◆ Tugas Anda
Tuliskan kelanjutan teks tentang kemuliaan dan amanah manusia, dimulai setelah kalimat terakhirnya.

◆ Teks Bacaan
Menjadi manusia adalah sebuah kemuliaan dan sebentuk amanah.
Telah dimuliakannya manusia ditegaskan Allah dalam Al Qur’an Surah Al Israa’
ayat 70 berikut :
“Dan sesungguhnya Kami telah memuliakan
anak-anak Adam dan Kami telah beri mereka menggunakan berbagai-bagai kenderaan
di darat dan di laut dan Kami telah memberikan rezeki kepada mereka dari
benda-benda yang baik-baik serta Kami telah lebihkan mereka dengan
selebih-lebihnya atas banyak makhluk-makhluk yang telah Kami ciptakan.”
Penyematan kemuliaan pada manusia bukan tanpa sebab. Ia adalah sebuah pernyataan amanah atas
risalah kekhilafaan. Titah untuk mengemban peran yang tidak sederhana dibanding
makhluk Allah yang lain. Manusia pula dibatasi oleh umur. Maka status manusia
yang menegaskan kemuliaannya dapat dilihat dari bagaimana mereka mengisi usia
yang terbatas itu. Usia manusia adalah kumpulan hari yang bila berlalu sebagian
hari maka berlalu pula lah sebagian dari diri manusia. Dalam mengemban peran kekhalifaan di bumi dalam
waktu yang singkat itu maka diamanahkanlah risalah disetiap pundak manusia
berupa Ibadtullahi dan imaratul ardhi.
Risalah yang pertama berupa Ibadatullahi, yaitu beribadah kepada Allah sebagaimana yang termaktub
dalam surah Ad Dzariaat ayat 56 ;
“Dan aku tidak
menciptakan jin dan manusia melainkan supaya mereka mengabdi kepada-Ku.”
Bagi mereka yang mengerti tujuan penciptaan manusia
sebagaimana yang terjelaskan dalam ayat diatas maka dia akan menghimpun kesadaraan
untuk tunduk kepada Allah. Aspek penghambaan menjadi hal yang dominan dalam
mengontrol segala tindak tanduknya. Sebaliknya, bagi mereka yang lalai dan abai
terhadap aspek penghambaan, maka tercabutlah kemuliaan darinya.
Risalah yang kedua ialah dalam rangka Imaratul ardhi atau mengemban tugas memelihara bumi. Sebagaimana yang
dititahkan di surah Hud ayat 61 ;
“Dia telah menciptakan
kamu dari bumi (tanah) dan menjadikan kamu pemakmurnya, karena itu mohonlah
ampunan-Nya, kemudian bertobatlah kepada-Nya.”

◆ Daftar Catatan
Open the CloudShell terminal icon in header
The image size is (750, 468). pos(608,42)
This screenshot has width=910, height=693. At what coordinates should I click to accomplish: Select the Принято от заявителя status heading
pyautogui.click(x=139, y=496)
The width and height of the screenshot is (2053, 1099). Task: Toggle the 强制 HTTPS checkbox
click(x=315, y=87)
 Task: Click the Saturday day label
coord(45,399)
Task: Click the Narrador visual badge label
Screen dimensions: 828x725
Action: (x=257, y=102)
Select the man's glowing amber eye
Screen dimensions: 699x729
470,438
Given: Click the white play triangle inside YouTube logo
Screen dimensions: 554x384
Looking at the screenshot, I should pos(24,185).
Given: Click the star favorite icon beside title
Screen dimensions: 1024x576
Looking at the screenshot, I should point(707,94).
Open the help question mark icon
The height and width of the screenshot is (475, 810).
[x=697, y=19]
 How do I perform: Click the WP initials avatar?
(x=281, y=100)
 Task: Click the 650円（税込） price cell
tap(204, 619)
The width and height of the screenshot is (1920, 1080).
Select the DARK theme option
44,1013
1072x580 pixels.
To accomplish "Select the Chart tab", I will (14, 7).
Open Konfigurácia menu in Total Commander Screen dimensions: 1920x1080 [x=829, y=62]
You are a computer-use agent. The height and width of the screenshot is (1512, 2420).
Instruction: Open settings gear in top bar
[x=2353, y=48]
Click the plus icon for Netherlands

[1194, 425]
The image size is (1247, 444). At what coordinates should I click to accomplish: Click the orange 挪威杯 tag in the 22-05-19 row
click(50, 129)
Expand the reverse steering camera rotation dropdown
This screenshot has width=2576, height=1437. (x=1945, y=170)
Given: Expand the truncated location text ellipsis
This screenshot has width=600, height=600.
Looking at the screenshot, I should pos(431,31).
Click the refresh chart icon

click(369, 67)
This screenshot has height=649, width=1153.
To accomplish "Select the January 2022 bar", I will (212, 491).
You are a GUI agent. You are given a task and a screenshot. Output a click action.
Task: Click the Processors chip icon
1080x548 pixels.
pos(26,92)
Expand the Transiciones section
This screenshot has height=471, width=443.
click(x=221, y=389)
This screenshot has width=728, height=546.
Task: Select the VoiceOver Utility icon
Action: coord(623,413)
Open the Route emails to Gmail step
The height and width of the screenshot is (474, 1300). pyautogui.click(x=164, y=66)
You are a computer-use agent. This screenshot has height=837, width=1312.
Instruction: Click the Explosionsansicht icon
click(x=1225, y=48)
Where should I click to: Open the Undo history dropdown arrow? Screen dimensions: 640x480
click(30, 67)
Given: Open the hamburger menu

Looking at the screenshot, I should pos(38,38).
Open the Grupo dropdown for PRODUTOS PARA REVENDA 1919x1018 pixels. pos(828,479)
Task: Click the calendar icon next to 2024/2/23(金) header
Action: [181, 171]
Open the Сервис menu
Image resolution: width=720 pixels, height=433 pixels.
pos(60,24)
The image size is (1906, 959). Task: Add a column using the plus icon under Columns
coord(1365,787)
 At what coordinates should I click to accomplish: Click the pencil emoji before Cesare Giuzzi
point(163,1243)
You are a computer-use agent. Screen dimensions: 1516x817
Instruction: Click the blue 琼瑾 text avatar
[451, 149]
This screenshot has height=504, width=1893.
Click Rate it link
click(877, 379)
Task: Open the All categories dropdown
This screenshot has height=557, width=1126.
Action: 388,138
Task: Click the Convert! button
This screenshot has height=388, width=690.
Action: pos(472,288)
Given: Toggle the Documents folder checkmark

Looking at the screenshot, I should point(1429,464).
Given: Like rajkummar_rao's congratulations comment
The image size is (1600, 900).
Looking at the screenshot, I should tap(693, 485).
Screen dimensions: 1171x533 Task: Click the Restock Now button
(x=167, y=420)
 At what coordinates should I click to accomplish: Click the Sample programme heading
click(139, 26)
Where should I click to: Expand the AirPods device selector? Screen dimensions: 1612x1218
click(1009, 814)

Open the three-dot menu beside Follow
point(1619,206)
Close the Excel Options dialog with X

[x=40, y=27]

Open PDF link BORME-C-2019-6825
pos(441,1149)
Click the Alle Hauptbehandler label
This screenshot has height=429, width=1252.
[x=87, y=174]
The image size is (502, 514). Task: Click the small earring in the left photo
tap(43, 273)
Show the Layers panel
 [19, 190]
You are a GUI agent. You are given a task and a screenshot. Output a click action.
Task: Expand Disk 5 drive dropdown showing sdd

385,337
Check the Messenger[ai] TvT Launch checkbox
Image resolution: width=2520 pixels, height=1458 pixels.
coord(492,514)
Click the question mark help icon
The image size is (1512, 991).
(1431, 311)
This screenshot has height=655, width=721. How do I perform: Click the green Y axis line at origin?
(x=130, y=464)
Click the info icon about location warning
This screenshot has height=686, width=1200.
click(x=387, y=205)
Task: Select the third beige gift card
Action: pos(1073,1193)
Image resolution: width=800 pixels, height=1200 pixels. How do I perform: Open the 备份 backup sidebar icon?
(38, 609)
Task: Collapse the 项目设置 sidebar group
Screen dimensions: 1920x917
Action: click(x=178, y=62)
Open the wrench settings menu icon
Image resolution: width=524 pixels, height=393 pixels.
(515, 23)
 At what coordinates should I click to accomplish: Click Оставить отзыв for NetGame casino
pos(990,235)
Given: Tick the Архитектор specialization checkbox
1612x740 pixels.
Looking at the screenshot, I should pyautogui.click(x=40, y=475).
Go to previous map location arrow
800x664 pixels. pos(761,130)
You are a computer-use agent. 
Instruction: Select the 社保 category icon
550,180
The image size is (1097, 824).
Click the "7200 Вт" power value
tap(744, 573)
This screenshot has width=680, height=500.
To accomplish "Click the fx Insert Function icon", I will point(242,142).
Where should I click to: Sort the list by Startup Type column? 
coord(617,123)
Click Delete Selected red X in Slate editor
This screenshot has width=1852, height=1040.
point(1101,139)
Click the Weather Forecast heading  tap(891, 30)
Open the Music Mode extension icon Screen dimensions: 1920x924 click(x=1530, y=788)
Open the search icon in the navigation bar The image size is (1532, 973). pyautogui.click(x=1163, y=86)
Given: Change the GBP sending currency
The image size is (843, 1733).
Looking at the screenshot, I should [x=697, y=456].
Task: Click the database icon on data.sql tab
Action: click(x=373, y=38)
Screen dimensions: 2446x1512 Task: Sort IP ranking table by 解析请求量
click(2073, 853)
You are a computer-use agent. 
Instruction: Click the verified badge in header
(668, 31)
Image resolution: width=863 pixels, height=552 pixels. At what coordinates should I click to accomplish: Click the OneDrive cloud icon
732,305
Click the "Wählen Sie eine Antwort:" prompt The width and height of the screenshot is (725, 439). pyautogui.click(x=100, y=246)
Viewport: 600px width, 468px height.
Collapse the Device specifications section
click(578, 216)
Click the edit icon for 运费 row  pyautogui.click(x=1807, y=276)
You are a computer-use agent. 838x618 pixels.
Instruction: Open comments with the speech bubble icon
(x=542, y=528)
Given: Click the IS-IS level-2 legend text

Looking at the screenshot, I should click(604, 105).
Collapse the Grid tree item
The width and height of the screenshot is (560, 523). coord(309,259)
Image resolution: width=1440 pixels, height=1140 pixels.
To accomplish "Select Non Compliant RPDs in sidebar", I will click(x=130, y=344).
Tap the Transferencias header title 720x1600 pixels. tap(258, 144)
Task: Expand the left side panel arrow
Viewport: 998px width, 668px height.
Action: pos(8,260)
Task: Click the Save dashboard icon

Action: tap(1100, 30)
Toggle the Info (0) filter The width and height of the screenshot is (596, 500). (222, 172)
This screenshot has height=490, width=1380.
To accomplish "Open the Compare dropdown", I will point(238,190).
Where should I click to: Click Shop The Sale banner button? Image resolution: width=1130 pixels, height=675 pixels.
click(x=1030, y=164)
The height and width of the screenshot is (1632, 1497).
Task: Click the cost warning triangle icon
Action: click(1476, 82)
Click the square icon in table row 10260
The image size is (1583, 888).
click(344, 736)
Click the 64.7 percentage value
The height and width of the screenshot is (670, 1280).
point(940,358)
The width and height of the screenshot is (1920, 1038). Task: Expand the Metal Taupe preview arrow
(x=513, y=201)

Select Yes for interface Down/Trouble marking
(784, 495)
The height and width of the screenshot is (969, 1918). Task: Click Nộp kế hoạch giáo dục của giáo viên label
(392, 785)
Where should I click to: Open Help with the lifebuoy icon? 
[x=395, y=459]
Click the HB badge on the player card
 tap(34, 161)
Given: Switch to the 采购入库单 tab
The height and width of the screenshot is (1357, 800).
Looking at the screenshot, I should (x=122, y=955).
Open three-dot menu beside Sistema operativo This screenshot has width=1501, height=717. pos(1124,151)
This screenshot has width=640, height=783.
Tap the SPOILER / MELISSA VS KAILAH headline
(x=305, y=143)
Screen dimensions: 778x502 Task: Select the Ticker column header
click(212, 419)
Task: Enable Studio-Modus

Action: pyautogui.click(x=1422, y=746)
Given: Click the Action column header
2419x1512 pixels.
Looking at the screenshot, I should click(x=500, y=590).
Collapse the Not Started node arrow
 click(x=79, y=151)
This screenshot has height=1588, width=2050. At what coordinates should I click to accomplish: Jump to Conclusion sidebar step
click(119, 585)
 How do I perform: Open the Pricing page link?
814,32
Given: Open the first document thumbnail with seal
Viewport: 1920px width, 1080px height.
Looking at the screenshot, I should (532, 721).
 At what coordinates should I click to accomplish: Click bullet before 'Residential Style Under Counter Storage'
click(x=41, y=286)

◆ Jawaban
Maka tugas membangun peradaban di muka bumi menjadi risalah
kedua yang ditipkan di pundak setiap manusia. Melakukan terobosan dalam ilmu
pengetahuan demi menjawab berbagai permasalahan dalam urusan manusia. Allah membekali manusia dengan sarana untuk menunaikan
risalah kekhilafaan tersebut berupa taufiq dalam bentuk pendengaran untuk
memahami ilmu dan hikmah, pengelihatan serta hati nurani. Sebagaimana yang
termaktub di surah An nahl ayat 87
“Dan Allah
mengeluarkan kamu dari perut ibumu dalam keadaan tidak mengetahui sesuatupun,
dan Dia memberi kamu pendengaran, penglihatan dan hati, agar kamu bersyukur.”
Namun masalah pertama
muncul tatkala manusia memisahkan kedua risalah di atas. Memisahkan aspek agama
dan dunia. Menjadikan keduanya bukan hal yang harus dijalankan seiring. Al
Qur’an memberi kita pelajaran akan kisah ummat terdahulu yaitu kaum Aad yang
mampu membangun peradaban gilang gemilang dengan bangunan yang tinggi namun
durhaka kepada Allah hingga adzab ditimpakan kepada mereka.
Masalah kedua berupa ketiadaannya tujuan yang jelas bagi
manusia yang kan menjadi kompas mereka untuk menjalankan risalah kekhilafaan.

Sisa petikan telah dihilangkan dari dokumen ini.